● **Supplied material**

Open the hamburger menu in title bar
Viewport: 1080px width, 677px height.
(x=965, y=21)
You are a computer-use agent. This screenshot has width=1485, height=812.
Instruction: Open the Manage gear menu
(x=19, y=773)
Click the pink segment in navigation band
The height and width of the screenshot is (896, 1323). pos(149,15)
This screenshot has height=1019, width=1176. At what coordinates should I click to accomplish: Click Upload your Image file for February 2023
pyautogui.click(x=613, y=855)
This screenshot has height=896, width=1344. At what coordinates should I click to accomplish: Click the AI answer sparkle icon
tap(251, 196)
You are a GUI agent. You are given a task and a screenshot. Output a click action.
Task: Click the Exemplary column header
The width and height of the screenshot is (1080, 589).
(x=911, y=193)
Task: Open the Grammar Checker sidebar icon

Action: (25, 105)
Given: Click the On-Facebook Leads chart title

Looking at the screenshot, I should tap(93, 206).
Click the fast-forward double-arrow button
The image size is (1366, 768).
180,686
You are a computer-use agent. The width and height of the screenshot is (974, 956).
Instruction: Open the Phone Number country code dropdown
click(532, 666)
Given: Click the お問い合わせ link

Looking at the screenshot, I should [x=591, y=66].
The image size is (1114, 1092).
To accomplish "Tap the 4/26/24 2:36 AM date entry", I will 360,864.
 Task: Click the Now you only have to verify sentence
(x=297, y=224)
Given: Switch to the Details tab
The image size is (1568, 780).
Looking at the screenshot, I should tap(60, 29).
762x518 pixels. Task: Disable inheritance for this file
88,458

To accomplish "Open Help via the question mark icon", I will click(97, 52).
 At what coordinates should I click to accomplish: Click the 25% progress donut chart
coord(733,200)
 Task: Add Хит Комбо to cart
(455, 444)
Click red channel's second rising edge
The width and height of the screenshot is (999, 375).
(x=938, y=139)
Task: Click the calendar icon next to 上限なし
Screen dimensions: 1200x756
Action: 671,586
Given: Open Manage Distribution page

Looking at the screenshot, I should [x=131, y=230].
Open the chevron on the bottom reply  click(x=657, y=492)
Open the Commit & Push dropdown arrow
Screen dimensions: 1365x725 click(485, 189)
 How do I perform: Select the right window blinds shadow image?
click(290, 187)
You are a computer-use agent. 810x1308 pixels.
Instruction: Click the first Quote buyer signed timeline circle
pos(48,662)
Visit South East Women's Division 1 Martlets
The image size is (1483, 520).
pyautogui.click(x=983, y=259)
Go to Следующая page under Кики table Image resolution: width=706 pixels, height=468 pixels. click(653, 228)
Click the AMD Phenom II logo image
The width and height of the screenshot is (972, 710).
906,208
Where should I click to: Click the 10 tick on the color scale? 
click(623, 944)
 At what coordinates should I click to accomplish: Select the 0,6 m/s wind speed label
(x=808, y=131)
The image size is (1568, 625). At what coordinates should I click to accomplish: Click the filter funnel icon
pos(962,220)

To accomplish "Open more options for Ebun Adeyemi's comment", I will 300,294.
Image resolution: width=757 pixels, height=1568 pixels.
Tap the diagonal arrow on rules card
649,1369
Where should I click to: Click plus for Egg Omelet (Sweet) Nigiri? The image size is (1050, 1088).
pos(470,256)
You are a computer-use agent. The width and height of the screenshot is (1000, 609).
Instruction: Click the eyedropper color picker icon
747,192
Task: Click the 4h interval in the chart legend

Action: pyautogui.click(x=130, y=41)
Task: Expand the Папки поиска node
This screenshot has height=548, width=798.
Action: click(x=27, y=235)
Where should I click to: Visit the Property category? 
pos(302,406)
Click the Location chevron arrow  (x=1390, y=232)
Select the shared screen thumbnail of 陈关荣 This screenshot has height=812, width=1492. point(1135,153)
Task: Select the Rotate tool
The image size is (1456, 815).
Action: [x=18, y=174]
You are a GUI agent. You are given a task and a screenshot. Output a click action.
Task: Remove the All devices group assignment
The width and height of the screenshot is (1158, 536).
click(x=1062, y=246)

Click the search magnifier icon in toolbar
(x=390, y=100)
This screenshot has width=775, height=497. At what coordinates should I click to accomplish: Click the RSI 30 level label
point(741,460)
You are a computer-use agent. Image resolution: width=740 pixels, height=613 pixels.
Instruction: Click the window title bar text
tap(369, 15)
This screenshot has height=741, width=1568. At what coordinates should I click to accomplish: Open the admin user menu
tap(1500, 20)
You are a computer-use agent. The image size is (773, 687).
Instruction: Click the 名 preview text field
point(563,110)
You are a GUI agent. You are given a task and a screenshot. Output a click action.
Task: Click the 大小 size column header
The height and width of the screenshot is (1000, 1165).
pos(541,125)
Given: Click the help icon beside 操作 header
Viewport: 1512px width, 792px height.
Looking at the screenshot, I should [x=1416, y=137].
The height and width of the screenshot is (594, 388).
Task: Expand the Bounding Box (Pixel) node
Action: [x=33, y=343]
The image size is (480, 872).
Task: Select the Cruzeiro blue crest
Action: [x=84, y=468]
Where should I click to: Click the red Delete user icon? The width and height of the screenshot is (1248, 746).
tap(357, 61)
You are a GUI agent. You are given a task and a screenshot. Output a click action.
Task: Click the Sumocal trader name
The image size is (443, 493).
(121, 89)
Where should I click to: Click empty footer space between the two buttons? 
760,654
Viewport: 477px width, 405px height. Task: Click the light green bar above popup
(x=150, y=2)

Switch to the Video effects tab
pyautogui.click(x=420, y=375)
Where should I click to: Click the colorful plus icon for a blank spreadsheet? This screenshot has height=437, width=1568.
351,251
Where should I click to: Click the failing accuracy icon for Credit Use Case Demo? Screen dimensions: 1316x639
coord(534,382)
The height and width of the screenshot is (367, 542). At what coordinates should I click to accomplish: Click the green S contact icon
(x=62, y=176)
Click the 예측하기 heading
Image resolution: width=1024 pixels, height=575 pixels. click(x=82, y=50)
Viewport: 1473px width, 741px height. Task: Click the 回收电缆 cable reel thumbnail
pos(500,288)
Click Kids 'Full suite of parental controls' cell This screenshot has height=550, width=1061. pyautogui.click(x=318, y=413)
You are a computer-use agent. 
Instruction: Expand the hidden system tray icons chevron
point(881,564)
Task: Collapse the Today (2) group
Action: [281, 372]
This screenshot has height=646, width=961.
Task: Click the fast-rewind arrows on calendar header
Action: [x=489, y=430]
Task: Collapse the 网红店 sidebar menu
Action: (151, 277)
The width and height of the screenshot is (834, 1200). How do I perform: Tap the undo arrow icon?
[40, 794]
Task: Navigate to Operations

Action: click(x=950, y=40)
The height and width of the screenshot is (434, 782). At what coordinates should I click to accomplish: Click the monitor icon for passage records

● **Try it**
Copy the entries above exactly, but only from the line holding "At what coordinates should I click to accomplish: Select" through the line holding "Task: Expand the Папки поиска node", both included.

● **Answer box**
 At what coordinates should I click to accomplish: Select the 0,6 m/s wind speed label
(x=808, y=131)
The image size is (1568, 625). At what coordinates should I click to accomplish: Click the filter funnel icon
pos(962,220)

To accomplish "Open more options for Ebun Adeyemi's comment", I will 300,294.
Image resolution: width=757 pixels, height=1568 pixels.
Tap the diagonal arrow on rules card
649,1369
Where should I click to: Click plus for Egg Omelet (Sweet) Nigiri? The image size is (1050, 1088).
pos(470,256)
You are a computer-use agent. The width and height of the screenshot is (1000, 609).
Instruction: Click the eyedropper color picker icon
747,192
Task: Click the 4h interval in the chart legend

Action: pyautogui.click(x=130, y=41)
Task: Expand the Папки поиска node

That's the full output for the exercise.